(Saved data entries)
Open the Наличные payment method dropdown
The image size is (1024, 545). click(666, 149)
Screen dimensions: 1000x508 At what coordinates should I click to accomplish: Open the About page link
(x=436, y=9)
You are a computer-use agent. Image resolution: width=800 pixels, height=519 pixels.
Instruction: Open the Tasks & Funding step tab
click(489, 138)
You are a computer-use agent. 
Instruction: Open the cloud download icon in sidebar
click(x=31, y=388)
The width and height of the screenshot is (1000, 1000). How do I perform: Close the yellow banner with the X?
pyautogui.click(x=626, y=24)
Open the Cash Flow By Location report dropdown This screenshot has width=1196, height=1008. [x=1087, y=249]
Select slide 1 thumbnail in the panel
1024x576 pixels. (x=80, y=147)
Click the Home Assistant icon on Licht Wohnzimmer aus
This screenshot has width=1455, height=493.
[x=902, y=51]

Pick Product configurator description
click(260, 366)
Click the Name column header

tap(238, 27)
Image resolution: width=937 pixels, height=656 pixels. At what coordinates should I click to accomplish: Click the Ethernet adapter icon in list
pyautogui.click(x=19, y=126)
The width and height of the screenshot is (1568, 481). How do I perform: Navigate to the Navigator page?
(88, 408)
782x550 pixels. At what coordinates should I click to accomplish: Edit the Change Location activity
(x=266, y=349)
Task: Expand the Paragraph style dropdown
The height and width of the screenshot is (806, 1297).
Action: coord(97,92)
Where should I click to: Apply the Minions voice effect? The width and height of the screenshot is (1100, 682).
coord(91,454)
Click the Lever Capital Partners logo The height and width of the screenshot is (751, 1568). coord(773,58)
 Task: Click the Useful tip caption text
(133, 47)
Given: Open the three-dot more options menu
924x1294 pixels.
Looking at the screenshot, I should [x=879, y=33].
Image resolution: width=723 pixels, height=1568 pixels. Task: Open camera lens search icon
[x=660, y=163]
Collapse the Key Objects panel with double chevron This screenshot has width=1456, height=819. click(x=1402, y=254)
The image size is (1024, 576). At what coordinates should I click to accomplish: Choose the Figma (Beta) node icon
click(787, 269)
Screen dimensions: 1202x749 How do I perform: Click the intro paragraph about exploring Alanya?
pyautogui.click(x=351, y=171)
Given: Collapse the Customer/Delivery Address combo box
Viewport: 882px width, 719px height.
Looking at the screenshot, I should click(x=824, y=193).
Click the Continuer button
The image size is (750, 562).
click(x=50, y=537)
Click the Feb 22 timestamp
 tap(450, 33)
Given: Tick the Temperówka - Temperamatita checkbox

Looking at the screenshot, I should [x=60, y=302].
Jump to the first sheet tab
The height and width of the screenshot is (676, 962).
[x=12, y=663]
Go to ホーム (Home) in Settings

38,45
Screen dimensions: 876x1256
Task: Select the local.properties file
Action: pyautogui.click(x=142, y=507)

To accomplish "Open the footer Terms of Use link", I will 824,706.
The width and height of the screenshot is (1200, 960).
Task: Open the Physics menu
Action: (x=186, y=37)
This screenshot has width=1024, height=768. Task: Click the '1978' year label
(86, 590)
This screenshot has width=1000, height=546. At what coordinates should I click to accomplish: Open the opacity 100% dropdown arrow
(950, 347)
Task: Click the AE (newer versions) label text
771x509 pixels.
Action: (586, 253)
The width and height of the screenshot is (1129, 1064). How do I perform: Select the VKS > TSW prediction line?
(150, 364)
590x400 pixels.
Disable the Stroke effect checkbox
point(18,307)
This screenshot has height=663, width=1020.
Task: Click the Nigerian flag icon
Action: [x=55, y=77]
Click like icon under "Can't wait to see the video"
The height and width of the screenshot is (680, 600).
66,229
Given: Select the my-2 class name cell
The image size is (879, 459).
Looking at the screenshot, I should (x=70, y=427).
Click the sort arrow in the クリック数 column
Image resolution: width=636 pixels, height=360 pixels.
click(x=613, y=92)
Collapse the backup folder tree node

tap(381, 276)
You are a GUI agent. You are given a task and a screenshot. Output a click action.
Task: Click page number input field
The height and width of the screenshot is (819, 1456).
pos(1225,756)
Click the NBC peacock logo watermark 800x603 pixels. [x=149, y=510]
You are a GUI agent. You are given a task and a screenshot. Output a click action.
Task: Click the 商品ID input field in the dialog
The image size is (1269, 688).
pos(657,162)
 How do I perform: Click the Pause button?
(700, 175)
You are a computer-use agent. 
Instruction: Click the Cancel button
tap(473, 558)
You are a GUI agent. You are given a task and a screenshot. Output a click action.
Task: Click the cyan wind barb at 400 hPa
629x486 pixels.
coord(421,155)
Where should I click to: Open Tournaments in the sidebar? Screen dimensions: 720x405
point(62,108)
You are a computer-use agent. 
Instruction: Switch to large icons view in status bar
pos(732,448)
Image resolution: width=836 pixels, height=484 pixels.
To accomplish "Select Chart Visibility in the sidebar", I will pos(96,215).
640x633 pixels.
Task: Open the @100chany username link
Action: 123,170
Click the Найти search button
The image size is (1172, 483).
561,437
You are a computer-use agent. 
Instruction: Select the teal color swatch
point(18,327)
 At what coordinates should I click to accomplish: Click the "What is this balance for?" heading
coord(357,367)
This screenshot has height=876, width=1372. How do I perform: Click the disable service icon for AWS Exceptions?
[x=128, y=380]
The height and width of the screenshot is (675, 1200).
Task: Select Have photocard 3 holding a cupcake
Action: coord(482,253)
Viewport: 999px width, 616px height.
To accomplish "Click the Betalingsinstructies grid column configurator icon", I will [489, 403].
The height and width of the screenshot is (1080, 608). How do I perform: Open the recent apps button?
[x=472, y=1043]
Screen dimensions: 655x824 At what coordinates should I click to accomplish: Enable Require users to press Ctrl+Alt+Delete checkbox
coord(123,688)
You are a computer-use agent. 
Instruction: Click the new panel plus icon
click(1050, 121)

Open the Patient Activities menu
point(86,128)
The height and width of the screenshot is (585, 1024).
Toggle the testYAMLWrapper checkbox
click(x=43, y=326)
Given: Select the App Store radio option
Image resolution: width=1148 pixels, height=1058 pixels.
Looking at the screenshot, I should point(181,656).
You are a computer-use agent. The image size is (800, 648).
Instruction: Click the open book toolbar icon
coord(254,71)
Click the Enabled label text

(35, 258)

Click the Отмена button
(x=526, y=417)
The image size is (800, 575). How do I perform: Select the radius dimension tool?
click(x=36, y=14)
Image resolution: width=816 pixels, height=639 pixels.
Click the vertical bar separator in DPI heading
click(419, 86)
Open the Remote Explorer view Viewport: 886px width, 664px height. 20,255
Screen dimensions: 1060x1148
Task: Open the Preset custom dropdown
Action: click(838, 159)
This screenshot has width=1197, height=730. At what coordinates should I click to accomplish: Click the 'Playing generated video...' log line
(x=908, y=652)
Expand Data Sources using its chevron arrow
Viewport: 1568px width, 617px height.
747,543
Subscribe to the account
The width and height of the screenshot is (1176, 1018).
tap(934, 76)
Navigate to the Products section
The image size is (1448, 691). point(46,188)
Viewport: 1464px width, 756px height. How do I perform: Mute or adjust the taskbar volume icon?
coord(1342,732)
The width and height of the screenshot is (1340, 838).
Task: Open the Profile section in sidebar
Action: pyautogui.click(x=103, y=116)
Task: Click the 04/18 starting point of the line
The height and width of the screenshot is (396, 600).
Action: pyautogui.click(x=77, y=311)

(WHAT TO DO)
Please give the full set of data again exactly.

(EXERCISE SOLUTION)
Open the Наличные payment method dropdown
The image size is (1024, 545). click(666, 149)
Screen dimensions: 1000x508 At what coordinates should I click to accomplish: Open the About page link
(x=436, y=9)
You are a computer-use agent. Image resolution: width=800 pixels, height=519 pixels.
Instruction: Open the Tasks & Funding step tab
click(489, 138)
You are a computer-use agent. 
Instruction: Open the cloud download icon in sidebar
click(x=31, y=388)
The width and height of the screenshot is (1000, 1000). How do I perform: Close the yellow banner with the X?
pyautogui.click(x=626, y=24)
Open the Cash Flow By Location report dropdown This screenshot has width=1196, height=1008. [x=1087, y=249]
Select slide 1 thumbnail in the panel
1024x576 pixels. (x=80, y=147)
Click the Home Assistant icon on Licht Wohnzimmer aus
This screenshot has width=1455, height=493.
[x=902, y=51]

Pick Product configurator description
click(260, 366)
Click the Name column header

tap(238, 27)
Image resolution: width=937 pixels, height=656 pixels. At what coordinates should I click to accomplish: Click the Ethernet adapter icon in list
pyautogui.click(x=19, y=126)
The width and height of the screenshot is (1568, 481). How do I perform: Navigate to the Navigator page?
(88, 408)
782x550 pixels. At what coordinates should I click to accomplish: Edit the Change Location activity
(x=266, y=349)
Task: Expand the Paragraph style dropdown
The height and width of the screenshot is (806, 1297).
Action: coord(97,92)
Where should I click to: Apply the Minions voice effect? The width and height of the screenshot is (1100, 682).
coord(91,454)
Click the Lever Capital Partners logo The height and width of the screenshot is (751, 1568). coord(773,58)
 Task: Click the Useful tip caption text
(133, 47)
Given: Open the three-dot more options menu
924x1294 pixels.
Looking at the screenshot, I should [x=879, y=33].
Image resolution: width=723 pixels, height=1568 pixels. Task: Open camera lens search icon
[x=660, y=163]
Collapse the Key Objects panel with double chevron This screenshot has width=1456, height=819. click(x=1402, y=254)
The image size is (1024, 576). At what coordinates should I click to accomplish: Choose the Figma (Beta) node icon
click(787, 269)
Screen dimensions: 1202x749 How do I perform: Click the intro paragraph about exploring Alanya?
pyautogui.click(x=351, y=171)
Given: Collapse the Customer/Delivery Address combo box
Viewport: 882px width, 719px height.
Looking at the screenshot, I should click(x=824, y=193).
Click the Continuer button
The image size is (750, 562).
click(x=50, y=537)
Click the Feb 22 timestamp
 tap(450, 33)
Given: Tick the Temperówka - Temperamatita checkbox

Looking at the screenshot, I should [x=60, y=302].
Jump to the first sheet tab
The height and width of the screenshot is (676, 962).
[x=12, y=663]
Go to ホーム (Home) in Settings

38,45
Screen dimensions: 876x1256
Task: Select the local.properties file
Action: pyautogui.click(x=142, y=507)

To accomplish "Open the footer Terms of Use link", I will 824,706.
The width and height of the screenshot is (1200, 960).
Task: Open the Physics menu
Action: (x=186, y=37)
This screenshot has width=1024, height=768. Task: Click the '1978' year label
(86, 590)
This screenshot has width=1000, height=546. At what coordinates should I click to accomplish: Open the opacity 100% dropdown arrow
(950, 347)
Task: Click the AE (newer versions) label text
771x509 pixels.
Action: (586, 253)
The width and height of the screenshot is (1129, 1064). How do I perform: Select the VKS > TSW prediction line?
(150, 364)
590x400 pixels.
Disable the Stroke effect checkbox
point(18,307)
This screenshot has height=663, width=1020.
Task: Click the Nigerian flag icon
Action: [x=55, y=77]
Click like icon under "Can't wait to see the video"
The height and width of the screenshot is (680, 600).
66,229
Given: Select the my-2 class name cell
The image size is (879, 459).
Looking at the screenshot, I should (x=70, y=427).
Click the sort arrow in the クリック数 column
Image resolution: width=636 pixels, height=360 pixels.
click(x=613, y=92)
Collapse the backup folder tree node

tap(381, 276)
You are a GUI agent. You are given a task and a screenshot. Output a click action.
Task: Click page number input field
The height and width of the screenshot is (819, 1456).
pos(1225,756)
Click the NBC peacock logo watermark 800x603 pixels. [x=149, y=510]
You are a GUI agent. You are given a task and a screenshot. Output a click action.
Task: Click the 商品ID input field in the dialog
The image size is (1269, 688).
pos(657,162)
 How do I perform: Click the Pause button?
(700, 175)
You are a computer-use agent. 
Instruction: Click the Cancel button
tap(473, 558)
You are a GUI agent. You are given a task and a screenshot. Output a click action.
Task: Click the cyan wind barb at 400 hPa
629x486 pixels.
coord(421,155)
Where should I click to: Open Tournaments in the sidebar? Screen dimensions: 720x405
point(62,108)
You are a computer-use agent. 
Instruction: Switch to large icons view in status bar
pos(732,448)
Image resolution: width=836 pixels, height=484 pixels.
To accomplish "Select Chart Visibility in the sidebar", I will pos(96,215).
640x633 pixels.
Task: Open the @100chany username link
Action: 123,170
Click the Найти search button
The image size is (1172, 483).
561,437
You are a computer-use agent. 
Instruction: Select the teal color swatch
point(18,327)
 At what coordinates should I click to accomplish: Click the "What is this balance for?" heading
coord(357,367)
This screenshot has height=876, width=1372. How do I perform: Click the disable service icon for AWS Exceptions?
[x=128, y=380]
The height and width of the screenshot is (675, 1200).
Task: Select Have photocard 3 holding a cupcake
Action: coord(482,253)
Viewport: 999px width, 616px height.
To accomplish "Click the Betalingsinstructies grid column configurator icon", I will [489, 403].
The height and width of the screenshot is (1080, 608). How do I perform: Open the recent apps button?
[x=472, y=1043]
Screen dimensions: 655x824 At what coordinates should I click to accomplish: Enable Require users to press Ctrl+Alt+Delete checkbox
coord(123,688)
You are a computer-use agent. 
Instruction: Click the new panel plus icon
click(1050, 121)

Open the Patient Activities menu
point(86,128)
The height and width of the screenshot is (585, 1024).
Toggle the testYAMLWrapper checkbox
click(x=43, y=326)
Given: Select the App Store radio option
Image resolution: width=1148 pixels, height=1058 pixels.
Looking at the screenshot, I should point(181,656).
You are a computer-use agent. The image size is (800, 648).
Instruction: Click the open book toolbar icon
coord(254,71)
Click the Enabled label text

(35, 258)

Click the Отмена button
(x=526, y=417)
The image size is (800, 575). How do I perform: Select the radius dimension tool?
click(x=36, y=14)
Image resolution: width=816 pixels, height=639 pixels.
Click the vertical bar separator in DPI heading
click(419, 86)
Open the Remote Explorer view Viewport: 886px width, 664px height. 20,255
Screen dimensions: 1060x1148
Task: Open the Preset custom dropdown
Action: click(838, 159)
This screenshot has width=1197, height=730. At what coordinates should I click to accomplish: Click the 'Playing generated video...' log line
(x=908, y=652)
Expand Data Sources using its chevron arrow
Viewport: 1568px width, 617px height.
747,543
Subscribe to the account
The width and height of the screenshot is (1176, 1018).
tap(934, 76)
Navigate to the Products section
The image size is (1448, 691). point(46,188)
Viewport: 1464px width, 756px height. How do I perform: Mute or adjust the taskbar volume icon?
coord(1342,732)
The width and height of the screenshot is (1340, 838).
Task: Open the Profile section in sidebar
Action: pyautogui.click(x=103, y=116)
Task: Click the 04/18 starting point of the line
The height and width of the screenshot is (396, 600).
Action: pyautogui.click(x=77, y=311)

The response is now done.